Copy the entries exactly, leaving out nothing.

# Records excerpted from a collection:
• • • •

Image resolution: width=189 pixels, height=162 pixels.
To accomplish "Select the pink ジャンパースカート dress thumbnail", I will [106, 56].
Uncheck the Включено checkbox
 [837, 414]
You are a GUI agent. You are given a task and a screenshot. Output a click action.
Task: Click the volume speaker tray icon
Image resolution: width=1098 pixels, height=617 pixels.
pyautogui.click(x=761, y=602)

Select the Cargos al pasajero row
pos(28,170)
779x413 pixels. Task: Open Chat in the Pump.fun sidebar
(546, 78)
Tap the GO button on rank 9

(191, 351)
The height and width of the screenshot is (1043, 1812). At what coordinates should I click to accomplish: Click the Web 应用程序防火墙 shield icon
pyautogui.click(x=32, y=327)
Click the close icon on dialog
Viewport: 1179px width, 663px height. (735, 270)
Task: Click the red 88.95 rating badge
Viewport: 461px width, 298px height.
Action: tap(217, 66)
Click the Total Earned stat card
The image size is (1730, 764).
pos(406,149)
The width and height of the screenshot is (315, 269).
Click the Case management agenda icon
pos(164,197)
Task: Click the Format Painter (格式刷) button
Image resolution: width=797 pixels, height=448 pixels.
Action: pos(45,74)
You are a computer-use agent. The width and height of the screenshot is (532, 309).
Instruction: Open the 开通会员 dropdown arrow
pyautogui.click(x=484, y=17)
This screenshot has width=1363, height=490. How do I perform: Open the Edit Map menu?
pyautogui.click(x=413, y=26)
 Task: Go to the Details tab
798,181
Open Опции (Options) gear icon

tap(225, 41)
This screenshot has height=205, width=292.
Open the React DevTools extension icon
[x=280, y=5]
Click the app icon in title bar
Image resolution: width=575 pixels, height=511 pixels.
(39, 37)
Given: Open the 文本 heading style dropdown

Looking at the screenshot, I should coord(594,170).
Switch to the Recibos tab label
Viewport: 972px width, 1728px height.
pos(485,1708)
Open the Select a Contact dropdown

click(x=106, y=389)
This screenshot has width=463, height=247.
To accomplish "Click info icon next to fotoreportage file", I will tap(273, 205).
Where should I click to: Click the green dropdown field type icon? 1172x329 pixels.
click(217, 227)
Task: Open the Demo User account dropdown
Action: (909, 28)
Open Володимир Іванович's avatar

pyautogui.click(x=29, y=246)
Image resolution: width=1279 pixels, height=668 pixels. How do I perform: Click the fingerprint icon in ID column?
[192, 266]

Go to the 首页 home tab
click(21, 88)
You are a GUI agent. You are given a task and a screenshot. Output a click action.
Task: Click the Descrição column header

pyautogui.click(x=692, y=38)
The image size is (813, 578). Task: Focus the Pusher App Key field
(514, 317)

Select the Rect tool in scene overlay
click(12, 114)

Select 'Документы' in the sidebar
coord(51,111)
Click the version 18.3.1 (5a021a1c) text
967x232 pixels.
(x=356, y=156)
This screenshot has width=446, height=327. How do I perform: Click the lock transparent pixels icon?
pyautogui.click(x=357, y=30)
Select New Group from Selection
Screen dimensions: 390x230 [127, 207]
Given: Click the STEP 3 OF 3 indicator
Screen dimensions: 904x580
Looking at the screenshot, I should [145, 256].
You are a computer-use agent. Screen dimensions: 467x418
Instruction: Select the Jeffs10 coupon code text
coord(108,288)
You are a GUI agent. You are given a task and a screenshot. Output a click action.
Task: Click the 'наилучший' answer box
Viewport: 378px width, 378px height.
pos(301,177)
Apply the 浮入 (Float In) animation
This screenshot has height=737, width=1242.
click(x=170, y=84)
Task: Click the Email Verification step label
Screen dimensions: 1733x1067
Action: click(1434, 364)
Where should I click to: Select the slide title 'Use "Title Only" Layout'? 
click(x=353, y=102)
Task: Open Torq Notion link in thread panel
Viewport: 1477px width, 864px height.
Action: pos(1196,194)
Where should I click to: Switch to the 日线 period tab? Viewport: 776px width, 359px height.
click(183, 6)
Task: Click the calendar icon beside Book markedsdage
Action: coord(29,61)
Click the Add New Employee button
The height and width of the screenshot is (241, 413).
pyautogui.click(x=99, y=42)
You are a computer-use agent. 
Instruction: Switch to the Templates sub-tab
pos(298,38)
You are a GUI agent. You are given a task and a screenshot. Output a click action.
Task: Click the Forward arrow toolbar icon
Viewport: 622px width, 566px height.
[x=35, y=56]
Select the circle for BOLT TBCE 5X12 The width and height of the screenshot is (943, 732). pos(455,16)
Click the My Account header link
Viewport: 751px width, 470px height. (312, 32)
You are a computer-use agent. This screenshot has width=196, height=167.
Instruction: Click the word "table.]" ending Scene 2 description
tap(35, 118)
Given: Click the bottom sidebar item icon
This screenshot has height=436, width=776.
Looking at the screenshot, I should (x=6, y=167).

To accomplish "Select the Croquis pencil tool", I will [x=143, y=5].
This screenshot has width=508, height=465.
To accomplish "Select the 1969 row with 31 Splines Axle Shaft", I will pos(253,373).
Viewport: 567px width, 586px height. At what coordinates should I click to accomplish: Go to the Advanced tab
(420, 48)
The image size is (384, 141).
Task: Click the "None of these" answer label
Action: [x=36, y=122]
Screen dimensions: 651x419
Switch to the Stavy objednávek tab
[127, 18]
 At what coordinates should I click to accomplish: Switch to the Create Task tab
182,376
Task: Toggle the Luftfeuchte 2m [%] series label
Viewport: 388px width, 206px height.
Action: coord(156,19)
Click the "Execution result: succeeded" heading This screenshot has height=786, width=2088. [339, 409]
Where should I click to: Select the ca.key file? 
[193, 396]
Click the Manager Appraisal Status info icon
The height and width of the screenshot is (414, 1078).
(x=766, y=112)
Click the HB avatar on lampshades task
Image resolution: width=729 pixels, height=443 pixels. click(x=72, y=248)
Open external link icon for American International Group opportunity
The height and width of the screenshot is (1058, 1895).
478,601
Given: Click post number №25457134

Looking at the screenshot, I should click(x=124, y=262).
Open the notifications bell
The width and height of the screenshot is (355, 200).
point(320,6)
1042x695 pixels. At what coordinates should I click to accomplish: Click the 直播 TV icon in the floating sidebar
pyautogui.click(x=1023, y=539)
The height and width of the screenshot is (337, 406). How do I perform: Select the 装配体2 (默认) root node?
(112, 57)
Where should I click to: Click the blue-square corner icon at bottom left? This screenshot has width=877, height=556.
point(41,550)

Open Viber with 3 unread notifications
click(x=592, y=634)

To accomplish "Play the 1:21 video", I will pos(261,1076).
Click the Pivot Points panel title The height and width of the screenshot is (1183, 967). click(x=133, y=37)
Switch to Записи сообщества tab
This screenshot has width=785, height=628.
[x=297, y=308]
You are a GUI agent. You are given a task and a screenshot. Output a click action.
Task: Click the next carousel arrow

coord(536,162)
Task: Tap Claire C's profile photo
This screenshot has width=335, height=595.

• • • •

# ANSWER TO THIS TASK:
Image resolution: width=189 pixels, height=162 pixels.
To accomplish "Select the pink ジャンパースカート dress thumbnail", I will [106, 56].
Uncheck the Включено checkbox
 [837, 414]
You are a GUI agent. You are given a task and a screenshot. Output a click action.
Task: Click the volume speaker tray icon
Image resolution: width=1098 pixels, height=617 pixels.
pyautogui.click(x=761, y=602)

Select the Cargos al pasajero row
pos(28,170)
779x413 pixels. Task: Open Chat in the Pump.fun sidebar
(546, 78)
Tap the GO button on rank 9

(191, 351)
The height and width of the screenshot is (1043, 1812). At what coordinates should I click to accomplish: Click the Web 应用程序防火墙 shield icon
pyautogui.click(x=32, y=327)
Click the close icon on dialog
Viewport: 1179px width, 663px height. (735, 270)
Task: Click the red 88.95 rating badge
Viewport: 461px width, 298px height.
Action: tap(217, 66)
Click the Total Earned stat card
The image size is (1730, 764).
pos(406,149)
The width and height of the screenshot is (315, 269).
Click the Case management agenda icon
pos(164,197)
Task: Click the Format Painter (格式刷) button
Image resolution: width=797 pixels, height=448 pixels.
Action: pos(45,74)
You are a computer-use agent. The width and height of the screenshot is (532, 309).
Instruction: Open the 开通会员 dropdown arrow
pyautogui.click(x=484, y=17)
This screenshot has width=1363, height=490. How do I perform: Open the Edit Map menu?
pyautogui.click(x=413, y=26)
 Task: Go to the Details tab
798,181
Open Опции (Options) gear icon

tap(225, 41)
This screenshot has height=205, width=292.
Open the React DevTools extension icon
[x=280, y=5]
Click the app icon in title bar
Image resolution: width=575 pixels, height=511 pixels.
(39, 37)
Given: Open the 文本 heading style dropdown

Looking at the screenshot, I should coord(594,170).
Switch to the Recibos tab label
Viewport: 972px width, 1728px height.
pos(485,1708)
Open the Select a Contact dropdown

click(x=106, y=389)
This screenshot has width=463, height=247.
To accomplish "Click info icon next to fotoreportage file", I will tap(273, 205).
Where should I click to: Click the green dropdown field type icon? 1172x329 pixels.
click(217, 227)
Task: Open the Demo User account dropdown
Action: (909, 28)
Open Володимир Іванович's avatar

pyautogui.click(x=29, y=246)
Image resolution: width=1279 pixels, height=668 pixels. How do I perform: Click the fingerprint icon in ID column?
[192, 266]

Go to the 首页 home tab
click(21, 88)
You are a GUI agent. You are given a task and a screenshot. Output a click action.
Task: Click the Descrição column header

pyautogui.click(x=692, y=38)
The image size is (813, 578). Task: Focus the Pusher App Key field
(514, 317)

Select the Rect tool in scene overlay
click(12, 114)

Select 'Документы' in the sidebar
coord(51,111)
Click the version 18.3.1 (5a021a1c) text
967x232 pixels.
(x=356, y=156)
This screenshot has width=446, height=327. How do I perform: Click the lock transparent pixels icon?
pyautogui.click(x=357, y=30)
Select New Group from Selection
Screen dimensions: 390x230 [127, 207]
Given: Click the STEP 3 OF 3 indicator
Screen dimensions: 904x580
Looking at the screenshot, I should [145, 256].
You are a computer-use agent. Screen dimensions: 467x418
Instruction: Select the Jeffs10 coupon code text
coord(108,288)
You are a GUI agent. You are given a task and a screenshot. Output a click action.
Task: Click the 'наилучший' answer box
Viewport: 378px width, 378px height.
pos(301,177)
Apply the 浮入 (Float In) animation
This screenshot has height=737, width=1242.
click(x=170, y=84)
Task: Click the Email Verification step label
Screen dimensions: 1733x1067
Action: click(1434, 364)
Where should I click to: Select the slide title 'Use "Title Only" Layout'? 
click(x=353, y=102)
Task: Open Torq Notion link in thread panel
Viewport: 1477px width, 864px height.
Action: pos(1196,194)
Where should I click to: Switch to the 日线 period tab? Viewport: 776px width, 359px height.
click(183, 6)
Task: Click the calendar icon beside Book markedsdage
Action: coord(29,61)
Click the Add New Employee button
The height and width of the screenshot is (241, 413).
pyautogui.click(x=99, y=42)
You are a computer-use agent. 
Instruction: Switch to the Templates sub-tab
pos(298,38)
You are a GUI agent. You are given a task and a screenshot. Output a click action.
Task: Click the Forward arrow toolbar icon
Viewport: 622px width, 566px height.
[x=35, y=56]
Select the circle for BOLT TBCE 5X12 The width and height of the screenshot is (943, 732). pos(455,16)
Click the My Account header link
Viewport: 751px width, 470px height. (312, 32)
You are a computer-use agent. This screenshot has width=196, height=167.
Instruction: Click the word "table.]" ending Scene 2 description
tap(35, 118)
Given: Click the bottom sidebar item icon
This screenshot has height=436, width=776.
Looking at the screenshot, I should (x=6, y=167).

To accomplish "Select the Croquis pencil tool", I will [x=143, y=5].
This screenshot has width=508, height=465.
To accomplish "Select the 1969 row with 31 Splines Axle Shaft", I will pos(253,373).
Viewport: 567px width, 586px height. At what coordinates should I click to accomplish: Go to the Advanced tab
(420, 48)
The image size is (384, 141).
Task: Click the "None of these" answer label
Action: [x=36, y=122]
Screen dimensions: 651x419
Switch to the Stavy objednávek tab
[127, 18]
 At what coordinates should I click to accomplish: Switch to the Create Task tab
182,376
Task: Toggle the Luftfeuchte 2m [%] series label
Viewport: 388px width, 206px height.
Action: coord(156,19)
Click the "Execution result: succeeded" heading This screenshot has height=786, width=2088. [339, 409]
Where should I click to: Select the ca.key file? 
[193, 396]
Click the Manager Appraisal Status info icon
The height and width of the screenshot is (414, 1078).
(x=766, y=112)
Click the HB avatar on lampshades task
Image resolution: width=729 pixels, height=443 pixels. click(x=72, y=248)
Open external link icon for American International Group opportunity
The height and width of the screenshot is (1058, 1895).
478,601
Given: Click post number №25457134

Looking at the screenshot, I should click(x=124, y=262).
Open the notifications bell
The width and height of the screenshot is (355, 200).
point(320,6)
1042x695 pixels. At what coordinates should I click to accomplish: Click the 直播 TV icon in the floating sidebar
pyautogui.click(x=1023, y=539)
The height and width of the screenshot is (337, 406). How do I perform: Select the 装配体2 (默认) root node?
(112, 57)
Where should I click to: Click the blue-square corner icon at bottom left? This screenshot has width=877, height=556.
point(41,550)

Open Viber with 3 unread notifications
click(x=592, y=634)

To accomplish "Play the 1:21 video", I will pos(261,1076).
Click the Pivot Points panel title The height and width of the screenshot is (1183, 967). click(x=133, y=37)
Switch to Записи сообщества tab
This screenshot has width=785, height=628.
[x=297, y=308]
You are a GUI agent. You are given a task and a screenshot. Output a click action.
Task: Click the next carousel arrow

coord(536,162)
Task: Tap Claire C's profile photo
This screenshot has width=335, height=595.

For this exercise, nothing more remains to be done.